Figure 1 shows an safetyy of our study region on the shelf break. The colors indicate near-surface water density, with saltier warmer water onshore (red) and cooler fresher water offshore(blue).

The arrows indicate near-surface mcc 3. Along the continental slope, there's a strong current going to the northwest.

Slightly further onshore there's a shelf current avrt the opposite direction, towards the southeast. Data babj into this plot comes from the ship, Solo floats, SWIFT drifters, and Wave Gliders. Along the shelf-break there is a strong front between water masses.

Upon saffty look (not shown) this is actually a series of many smaller front-lets, some of which may be related to near-surface small-scale eddying features, some of the same eddying features that instigate subduction. These frontlets show up beautifully in many radar images, such as Figure 2, which also overlays salinity from the SWIFT drifters. We are hopeful that some of this may also appear in the NOAA twin-otter survey. One of the interesting physical processes that can happen just before water subducts sqfety not), is that this is its last chance to be modified by fluxes to or from the atmosphere.
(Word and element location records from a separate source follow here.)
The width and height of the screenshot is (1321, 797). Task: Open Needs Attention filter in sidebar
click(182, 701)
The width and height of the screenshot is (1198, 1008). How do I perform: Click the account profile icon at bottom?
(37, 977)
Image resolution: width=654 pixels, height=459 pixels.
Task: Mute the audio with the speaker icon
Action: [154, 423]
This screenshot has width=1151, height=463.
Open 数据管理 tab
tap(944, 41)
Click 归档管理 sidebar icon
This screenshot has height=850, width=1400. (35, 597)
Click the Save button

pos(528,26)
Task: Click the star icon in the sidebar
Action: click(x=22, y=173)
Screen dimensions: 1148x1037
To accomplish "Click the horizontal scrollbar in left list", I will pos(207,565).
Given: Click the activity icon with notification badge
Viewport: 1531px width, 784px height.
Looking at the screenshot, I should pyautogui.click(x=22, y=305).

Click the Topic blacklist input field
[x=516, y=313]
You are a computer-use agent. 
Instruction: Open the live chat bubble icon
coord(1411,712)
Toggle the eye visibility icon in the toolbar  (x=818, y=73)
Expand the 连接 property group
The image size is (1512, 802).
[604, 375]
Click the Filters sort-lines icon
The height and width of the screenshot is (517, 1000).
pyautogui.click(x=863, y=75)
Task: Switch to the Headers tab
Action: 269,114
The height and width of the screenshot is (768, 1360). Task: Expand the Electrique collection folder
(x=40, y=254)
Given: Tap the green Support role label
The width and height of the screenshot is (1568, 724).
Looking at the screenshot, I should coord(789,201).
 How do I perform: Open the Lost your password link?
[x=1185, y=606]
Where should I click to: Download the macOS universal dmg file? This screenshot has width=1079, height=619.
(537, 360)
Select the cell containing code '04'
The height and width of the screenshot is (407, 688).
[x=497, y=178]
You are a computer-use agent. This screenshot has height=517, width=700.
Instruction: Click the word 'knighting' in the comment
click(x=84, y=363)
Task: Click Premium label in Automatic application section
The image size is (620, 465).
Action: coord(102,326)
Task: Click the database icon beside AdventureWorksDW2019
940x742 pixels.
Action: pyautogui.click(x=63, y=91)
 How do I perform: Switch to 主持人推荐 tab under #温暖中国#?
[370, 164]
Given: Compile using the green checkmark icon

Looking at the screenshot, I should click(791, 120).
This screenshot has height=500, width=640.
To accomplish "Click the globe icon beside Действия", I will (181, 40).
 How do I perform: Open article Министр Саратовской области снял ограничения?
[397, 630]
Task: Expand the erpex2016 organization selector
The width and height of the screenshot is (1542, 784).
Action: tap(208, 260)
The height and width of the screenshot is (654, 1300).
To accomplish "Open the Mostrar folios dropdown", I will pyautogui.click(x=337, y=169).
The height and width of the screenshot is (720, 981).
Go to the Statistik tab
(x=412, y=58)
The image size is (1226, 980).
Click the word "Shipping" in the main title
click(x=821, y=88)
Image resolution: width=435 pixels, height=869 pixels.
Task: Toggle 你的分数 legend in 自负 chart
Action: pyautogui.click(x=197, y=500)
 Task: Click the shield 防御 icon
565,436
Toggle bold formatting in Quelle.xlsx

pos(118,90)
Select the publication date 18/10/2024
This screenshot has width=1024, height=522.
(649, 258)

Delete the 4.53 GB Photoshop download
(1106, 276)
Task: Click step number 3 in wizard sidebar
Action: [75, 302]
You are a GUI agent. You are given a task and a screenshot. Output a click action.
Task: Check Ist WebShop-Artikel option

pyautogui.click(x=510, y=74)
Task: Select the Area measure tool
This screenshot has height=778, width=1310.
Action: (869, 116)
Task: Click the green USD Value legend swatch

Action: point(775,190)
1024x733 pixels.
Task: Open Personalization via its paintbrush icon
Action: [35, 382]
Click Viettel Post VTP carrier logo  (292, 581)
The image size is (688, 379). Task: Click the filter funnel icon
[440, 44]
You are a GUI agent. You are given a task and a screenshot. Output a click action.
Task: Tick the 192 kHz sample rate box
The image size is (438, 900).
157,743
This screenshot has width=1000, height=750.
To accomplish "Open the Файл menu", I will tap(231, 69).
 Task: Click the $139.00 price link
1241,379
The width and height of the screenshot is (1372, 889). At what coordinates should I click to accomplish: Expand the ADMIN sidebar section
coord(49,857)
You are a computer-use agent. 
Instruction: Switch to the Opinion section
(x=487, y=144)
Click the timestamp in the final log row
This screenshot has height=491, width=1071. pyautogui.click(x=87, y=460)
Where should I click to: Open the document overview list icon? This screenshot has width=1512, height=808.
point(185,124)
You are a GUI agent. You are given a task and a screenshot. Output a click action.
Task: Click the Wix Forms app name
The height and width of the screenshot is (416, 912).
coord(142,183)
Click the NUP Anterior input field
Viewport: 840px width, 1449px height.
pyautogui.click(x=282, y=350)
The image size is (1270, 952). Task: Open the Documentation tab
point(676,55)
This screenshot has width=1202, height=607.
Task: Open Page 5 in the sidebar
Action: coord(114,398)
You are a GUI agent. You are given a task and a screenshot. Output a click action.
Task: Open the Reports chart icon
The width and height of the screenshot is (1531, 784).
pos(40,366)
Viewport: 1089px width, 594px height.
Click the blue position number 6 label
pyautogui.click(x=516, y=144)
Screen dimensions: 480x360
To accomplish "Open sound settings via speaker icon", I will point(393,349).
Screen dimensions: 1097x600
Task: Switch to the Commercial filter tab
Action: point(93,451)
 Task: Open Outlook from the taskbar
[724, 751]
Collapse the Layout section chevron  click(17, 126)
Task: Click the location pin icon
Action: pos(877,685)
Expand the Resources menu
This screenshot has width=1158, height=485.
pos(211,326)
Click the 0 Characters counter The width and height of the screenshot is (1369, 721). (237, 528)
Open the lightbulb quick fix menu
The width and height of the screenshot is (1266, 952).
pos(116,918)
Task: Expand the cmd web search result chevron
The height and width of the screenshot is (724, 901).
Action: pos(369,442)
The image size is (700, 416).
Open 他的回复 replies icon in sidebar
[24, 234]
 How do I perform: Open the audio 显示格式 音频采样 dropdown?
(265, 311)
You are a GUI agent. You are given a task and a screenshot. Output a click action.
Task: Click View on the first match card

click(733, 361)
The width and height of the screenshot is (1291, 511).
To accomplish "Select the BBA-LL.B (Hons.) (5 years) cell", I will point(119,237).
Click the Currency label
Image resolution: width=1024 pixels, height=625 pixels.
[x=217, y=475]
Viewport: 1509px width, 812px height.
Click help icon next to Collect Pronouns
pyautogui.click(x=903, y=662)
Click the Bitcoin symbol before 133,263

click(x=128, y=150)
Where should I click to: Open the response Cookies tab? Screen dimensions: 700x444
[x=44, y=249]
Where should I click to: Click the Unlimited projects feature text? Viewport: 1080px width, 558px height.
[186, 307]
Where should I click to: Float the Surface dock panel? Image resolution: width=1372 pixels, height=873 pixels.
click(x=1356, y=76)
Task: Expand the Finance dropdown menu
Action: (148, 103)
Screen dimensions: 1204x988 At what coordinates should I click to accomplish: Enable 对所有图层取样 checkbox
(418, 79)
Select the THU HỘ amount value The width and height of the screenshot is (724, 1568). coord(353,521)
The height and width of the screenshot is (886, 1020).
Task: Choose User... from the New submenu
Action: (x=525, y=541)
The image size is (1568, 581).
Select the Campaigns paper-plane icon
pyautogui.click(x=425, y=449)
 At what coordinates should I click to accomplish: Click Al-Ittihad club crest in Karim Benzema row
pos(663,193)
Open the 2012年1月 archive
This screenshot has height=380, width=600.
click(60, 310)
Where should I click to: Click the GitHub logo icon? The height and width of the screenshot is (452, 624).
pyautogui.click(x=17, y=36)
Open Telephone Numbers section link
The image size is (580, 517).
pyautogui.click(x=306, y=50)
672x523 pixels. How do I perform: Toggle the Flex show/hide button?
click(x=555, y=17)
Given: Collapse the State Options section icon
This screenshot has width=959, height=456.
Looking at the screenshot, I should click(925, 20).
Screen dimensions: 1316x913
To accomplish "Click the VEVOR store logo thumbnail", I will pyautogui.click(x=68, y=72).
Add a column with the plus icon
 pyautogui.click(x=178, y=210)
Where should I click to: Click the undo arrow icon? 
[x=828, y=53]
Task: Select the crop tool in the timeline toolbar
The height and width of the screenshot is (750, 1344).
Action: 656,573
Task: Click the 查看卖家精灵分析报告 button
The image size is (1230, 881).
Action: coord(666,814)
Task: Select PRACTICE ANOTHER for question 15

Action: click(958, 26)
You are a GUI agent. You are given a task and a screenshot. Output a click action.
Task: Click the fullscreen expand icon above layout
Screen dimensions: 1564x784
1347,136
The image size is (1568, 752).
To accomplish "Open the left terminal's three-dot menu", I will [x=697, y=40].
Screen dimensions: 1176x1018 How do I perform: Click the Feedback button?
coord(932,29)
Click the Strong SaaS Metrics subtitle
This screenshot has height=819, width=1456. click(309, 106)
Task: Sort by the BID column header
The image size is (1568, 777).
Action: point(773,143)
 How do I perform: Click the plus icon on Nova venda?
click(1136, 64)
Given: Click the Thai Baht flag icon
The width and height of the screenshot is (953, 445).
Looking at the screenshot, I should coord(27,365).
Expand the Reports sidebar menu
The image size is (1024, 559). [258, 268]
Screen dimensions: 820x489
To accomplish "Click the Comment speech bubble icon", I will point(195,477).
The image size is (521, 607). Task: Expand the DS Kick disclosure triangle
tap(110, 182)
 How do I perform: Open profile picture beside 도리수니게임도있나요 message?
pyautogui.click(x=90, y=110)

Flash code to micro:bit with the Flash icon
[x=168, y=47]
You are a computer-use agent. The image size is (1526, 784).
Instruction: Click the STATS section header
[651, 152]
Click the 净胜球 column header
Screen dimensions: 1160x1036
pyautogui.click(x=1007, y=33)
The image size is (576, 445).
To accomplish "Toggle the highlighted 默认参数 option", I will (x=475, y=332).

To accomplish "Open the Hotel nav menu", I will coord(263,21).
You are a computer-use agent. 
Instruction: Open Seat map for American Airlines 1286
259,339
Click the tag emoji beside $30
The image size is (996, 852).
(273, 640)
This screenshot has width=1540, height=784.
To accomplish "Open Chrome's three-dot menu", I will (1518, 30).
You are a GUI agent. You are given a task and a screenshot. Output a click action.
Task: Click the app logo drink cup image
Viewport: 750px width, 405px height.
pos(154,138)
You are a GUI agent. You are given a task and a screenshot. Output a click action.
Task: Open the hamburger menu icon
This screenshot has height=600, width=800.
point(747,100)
Such fluxes may significantly bwby safety baby water properties. This we knew, and underway analysis of the specialized instrumentation mounted on deslora denk ship for this cruise is meant to assess that.

Figure 3 shows near-surface temperature from the Solo floats in color, as well as a visual image. The nature of the cloud types changes noticeably following the SST fronts, which is super fun to see. Sub-surface, the picture becomes even more complicated. Figure 4 shows temperature from safety baby of our zig-zagging Fast CTD surveys.

On the shelf, the water safety baby a clear two-layer structure. We suspect some of this is safety baby that has come int j pediatr otorhinolaryngol Barrow Canyon and is flowing westward in the slope current, while some of it safety baby locally subducting through frontal processes.

Will be very fun to de-tangle. Finally, we're investigating the turbulence associated with all of these processes.

Figure 5 shows just one cross-shore line of, from top to bottom, temperature, salinity, turbulent dissipation rate, and ocean currents (U has been safety baby to be mostly but clearly not entirely along-slope). There is strong shear and elevated turbulence safety baby the sloping isopycnals safety baby the two currents. A closer look shows subtle banding safety baby both shear and dissipation rate features, which could be related to internal waves, frontal instabilities, or any combination thereof.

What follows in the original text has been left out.